Copy every line below that has the word "Network" in it.

= DATA FOR THIS EXERCISE =
++++
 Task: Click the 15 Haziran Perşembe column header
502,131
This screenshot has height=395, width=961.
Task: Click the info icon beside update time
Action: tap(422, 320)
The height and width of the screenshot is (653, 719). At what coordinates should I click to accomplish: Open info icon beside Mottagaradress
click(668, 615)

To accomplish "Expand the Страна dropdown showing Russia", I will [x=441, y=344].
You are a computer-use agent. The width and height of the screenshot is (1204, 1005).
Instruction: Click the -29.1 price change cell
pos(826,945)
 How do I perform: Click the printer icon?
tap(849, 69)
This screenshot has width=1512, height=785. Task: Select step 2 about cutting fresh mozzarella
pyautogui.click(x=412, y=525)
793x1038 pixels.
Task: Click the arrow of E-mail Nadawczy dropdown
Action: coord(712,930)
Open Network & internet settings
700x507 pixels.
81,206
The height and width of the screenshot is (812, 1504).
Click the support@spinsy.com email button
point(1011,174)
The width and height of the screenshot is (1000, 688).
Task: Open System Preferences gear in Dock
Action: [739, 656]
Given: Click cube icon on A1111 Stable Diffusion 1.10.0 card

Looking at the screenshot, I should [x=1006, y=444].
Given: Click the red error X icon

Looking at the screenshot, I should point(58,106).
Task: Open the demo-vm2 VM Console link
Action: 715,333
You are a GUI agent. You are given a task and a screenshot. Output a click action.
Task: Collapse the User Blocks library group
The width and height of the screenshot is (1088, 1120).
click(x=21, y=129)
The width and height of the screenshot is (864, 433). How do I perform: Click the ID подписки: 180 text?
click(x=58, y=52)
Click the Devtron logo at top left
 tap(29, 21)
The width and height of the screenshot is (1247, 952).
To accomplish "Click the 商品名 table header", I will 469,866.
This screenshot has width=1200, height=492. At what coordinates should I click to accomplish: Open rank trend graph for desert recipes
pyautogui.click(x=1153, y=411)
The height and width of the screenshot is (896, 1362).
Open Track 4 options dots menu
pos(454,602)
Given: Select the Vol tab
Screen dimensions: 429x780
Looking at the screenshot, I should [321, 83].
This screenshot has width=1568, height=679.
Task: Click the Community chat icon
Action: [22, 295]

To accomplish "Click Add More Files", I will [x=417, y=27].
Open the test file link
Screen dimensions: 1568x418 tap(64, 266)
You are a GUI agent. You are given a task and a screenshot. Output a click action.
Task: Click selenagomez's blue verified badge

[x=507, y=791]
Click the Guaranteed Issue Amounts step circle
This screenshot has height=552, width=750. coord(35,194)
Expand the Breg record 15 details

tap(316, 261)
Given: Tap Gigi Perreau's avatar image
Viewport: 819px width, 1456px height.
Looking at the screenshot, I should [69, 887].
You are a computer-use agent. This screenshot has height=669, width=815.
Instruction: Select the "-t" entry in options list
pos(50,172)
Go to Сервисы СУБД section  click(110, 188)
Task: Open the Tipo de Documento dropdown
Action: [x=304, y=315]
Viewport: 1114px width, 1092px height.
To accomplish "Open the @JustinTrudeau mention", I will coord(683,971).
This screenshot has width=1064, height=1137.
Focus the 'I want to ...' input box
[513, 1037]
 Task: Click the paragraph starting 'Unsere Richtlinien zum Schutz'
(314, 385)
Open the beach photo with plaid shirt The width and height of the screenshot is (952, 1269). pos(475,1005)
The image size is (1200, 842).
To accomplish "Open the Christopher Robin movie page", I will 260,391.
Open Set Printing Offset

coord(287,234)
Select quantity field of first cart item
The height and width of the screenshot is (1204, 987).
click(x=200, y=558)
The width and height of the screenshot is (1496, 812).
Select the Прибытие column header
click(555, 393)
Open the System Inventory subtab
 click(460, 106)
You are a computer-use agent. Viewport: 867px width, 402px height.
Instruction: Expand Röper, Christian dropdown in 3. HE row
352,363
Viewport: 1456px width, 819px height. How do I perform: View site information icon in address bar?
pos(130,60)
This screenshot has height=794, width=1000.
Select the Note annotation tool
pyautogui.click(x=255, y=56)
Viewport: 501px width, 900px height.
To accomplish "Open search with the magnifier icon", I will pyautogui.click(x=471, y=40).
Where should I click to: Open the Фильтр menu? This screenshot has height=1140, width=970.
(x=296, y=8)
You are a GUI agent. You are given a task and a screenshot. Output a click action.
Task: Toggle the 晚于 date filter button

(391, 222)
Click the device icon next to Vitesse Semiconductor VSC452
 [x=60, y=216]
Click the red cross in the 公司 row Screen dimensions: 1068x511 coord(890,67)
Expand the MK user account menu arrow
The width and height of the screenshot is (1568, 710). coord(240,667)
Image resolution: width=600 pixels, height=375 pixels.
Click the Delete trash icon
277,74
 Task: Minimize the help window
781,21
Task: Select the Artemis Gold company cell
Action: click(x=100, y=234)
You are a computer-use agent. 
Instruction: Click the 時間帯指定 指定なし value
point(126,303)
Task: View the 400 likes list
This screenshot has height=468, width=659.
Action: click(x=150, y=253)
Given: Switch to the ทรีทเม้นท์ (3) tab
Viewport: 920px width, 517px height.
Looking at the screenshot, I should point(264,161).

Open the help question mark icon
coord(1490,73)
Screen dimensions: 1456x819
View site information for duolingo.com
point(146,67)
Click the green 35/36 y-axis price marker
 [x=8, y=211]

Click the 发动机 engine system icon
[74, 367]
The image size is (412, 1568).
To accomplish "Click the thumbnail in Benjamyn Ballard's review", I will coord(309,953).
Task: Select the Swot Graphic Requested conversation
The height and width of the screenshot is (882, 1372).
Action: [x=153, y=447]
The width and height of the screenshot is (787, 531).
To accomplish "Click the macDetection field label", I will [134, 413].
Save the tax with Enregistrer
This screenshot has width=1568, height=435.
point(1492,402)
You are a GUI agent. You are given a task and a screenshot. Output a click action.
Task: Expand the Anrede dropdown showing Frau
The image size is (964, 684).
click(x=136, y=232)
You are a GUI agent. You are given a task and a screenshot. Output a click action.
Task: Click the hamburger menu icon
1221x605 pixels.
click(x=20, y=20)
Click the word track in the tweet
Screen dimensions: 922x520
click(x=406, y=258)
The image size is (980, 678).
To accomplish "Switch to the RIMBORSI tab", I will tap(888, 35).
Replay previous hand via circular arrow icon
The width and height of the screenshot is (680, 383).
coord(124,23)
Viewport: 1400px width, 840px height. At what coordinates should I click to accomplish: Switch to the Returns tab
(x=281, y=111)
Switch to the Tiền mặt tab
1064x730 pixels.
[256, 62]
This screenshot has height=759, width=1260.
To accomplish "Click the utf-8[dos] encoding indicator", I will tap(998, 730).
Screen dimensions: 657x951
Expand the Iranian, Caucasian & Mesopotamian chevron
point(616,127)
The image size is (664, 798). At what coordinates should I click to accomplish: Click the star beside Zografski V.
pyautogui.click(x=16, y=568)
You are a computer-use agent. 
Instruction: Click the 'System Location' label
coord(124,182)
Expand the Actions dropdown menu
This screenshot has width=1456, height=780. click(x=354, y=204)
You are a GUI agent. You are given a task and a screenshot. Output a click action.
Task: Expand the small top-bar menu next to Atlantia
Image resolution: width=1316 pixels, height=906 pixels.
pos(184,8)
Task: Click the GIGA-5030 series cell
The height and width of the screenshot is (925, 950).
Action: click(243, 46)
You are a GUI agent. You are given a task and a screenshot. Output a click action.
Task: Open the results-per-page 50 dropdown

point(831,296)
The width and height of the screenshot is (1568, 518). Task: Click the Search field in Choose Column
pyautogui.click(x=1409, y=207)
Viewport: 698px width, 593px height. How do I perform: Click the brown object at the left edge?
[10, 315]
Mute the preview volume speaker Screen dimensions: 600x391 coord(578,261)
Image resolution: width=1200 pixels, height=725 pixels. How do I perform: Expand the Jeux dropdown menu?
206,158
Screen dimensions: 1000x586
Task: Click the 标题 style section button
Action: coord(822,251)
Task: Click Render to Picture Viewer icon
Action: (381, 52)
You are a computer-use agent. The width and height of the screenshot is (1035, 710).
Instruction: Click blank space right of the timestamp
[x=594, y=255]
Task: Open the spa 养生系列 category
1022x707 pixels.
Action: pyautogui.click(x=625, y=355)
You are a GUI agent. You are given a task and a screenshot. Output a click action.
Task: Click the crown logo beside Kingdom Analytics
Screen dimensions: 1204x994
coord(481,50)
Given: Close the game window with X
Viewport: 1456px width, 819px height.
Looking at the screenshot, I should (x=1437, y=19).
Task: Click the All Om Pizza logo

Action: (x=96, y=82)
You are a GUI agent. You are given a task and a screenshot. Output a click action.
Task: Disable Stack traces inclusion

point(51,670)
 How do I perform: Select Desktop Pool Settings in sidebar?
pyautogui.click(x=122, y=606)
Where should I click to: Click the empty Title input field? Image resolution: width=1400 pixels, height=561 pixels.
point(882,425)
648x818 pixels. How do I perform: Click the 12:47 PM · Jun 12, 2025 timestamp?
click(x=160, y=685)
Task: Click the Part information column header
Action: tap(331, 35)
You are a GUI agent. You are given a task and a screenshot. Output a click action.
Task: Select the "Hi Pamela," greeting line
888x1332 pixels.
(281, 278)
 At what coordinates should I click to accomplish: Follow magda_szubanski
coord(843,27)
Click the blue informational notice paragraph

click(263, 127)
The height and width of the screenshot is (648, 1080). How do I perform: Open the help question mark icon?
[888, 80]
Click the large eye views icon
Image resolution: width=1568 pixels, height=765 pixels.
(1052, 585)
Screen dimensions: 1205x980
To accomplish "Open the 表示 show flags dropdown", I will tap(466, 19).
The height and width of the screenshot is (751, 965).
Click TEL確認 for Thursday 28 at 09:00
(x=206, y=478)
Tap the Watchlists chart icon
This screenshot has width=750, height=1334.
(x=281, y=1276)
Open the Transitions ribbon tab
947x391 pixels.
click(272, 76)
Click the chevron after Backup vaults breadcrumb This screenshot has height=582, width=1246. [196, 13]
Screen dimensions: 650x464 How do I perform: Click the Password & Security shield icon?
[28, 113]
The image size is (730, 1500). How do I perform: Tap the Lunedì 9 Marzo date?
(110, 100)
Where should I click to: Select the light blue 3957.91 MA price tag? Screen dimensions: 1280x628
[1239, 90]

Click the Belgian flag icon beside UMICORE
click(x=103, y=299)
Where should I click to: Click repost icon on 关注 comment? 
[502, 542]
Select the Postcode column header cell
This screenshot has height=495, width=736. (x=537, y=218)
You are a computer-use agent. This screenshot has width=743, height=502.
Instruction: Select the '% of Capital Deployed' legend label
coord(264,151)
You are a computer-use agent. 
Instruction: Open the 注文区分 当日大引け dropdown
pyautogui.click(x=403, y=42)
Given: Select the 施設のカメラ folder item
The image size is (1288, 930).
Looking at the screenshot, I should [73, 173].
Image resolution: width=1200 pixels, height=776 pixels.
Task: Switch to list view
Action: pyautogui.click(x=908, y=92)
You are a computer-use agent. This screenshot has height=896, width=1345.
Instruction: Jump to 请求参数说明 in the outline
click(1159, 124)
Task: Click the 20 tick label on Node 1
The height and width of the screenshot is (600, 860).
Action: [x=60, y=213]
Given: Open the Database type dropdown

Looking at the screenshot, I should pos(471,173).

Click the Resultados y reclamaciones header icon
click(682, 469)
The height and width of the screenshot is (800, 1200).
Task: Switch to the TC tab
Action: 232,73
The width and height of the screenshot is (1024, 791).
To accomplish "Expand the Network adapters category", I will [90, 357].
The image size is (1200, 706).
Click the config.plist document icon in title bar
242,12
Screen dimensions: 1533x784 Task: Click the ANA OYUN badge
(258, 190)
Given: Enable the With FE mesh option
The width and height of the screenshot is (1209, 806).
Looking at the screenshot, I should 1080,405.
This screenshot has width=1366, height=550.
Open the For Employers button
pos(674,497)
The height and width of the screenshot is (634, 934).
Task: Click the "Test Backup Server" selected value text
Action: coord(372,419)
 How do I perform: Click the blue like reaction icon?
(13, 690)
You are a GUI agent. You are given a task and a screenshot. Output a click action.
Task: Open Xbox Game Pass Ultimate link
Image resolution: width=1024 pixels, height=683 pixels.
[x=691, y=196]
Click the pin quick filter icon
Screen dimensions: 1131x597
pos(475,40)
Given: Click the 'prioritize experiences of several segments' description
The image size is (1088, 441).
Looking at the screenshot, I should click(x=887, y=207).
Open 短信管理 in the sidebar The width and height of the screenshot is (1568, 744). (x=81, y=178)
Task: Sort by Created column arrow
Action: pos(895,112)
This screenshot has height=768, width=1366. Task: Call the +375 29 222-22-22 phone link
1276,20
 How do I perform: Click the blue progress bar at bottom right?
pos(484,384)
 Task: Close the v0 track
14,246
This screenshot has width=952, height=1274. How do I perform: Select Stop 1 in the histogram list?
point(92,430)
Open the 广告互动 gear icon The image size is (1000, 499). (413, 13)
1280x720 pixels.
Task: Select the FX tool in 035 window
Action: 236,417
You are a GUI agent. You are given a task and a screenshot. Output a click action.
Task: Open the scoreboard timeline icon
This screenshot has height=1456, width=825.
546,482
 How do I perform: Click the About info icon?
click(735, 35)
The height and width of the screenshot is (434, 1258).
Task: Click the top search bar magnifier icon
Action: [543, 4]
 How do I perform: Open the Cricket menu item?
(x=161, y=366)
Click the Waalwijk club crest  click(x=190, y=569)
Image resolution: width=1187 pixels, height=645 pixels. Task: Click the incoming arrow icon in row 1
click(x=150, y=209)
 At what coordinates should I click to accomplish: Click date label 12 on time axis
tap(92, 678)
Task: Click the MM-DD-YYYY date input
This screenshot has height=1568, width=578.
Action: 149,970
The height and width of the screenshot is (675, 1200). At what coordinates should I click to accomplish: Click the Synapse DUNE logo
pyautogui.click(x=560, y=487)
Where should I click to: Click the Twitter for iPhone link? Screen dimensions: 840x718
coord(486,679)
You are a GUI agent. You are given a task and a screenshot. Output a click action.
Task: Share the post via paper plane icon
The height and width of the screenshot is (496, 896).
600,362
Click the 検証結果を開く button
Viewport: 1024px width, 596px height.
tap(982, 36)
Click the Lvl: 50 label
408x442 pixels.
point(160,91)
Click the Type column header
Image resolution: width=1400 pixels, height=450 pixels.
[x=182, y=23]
++++
= WRITTEN ANSWER =
Open Network & internet settings
To accomplish "Expand the Network adapters category", I will [90, 357].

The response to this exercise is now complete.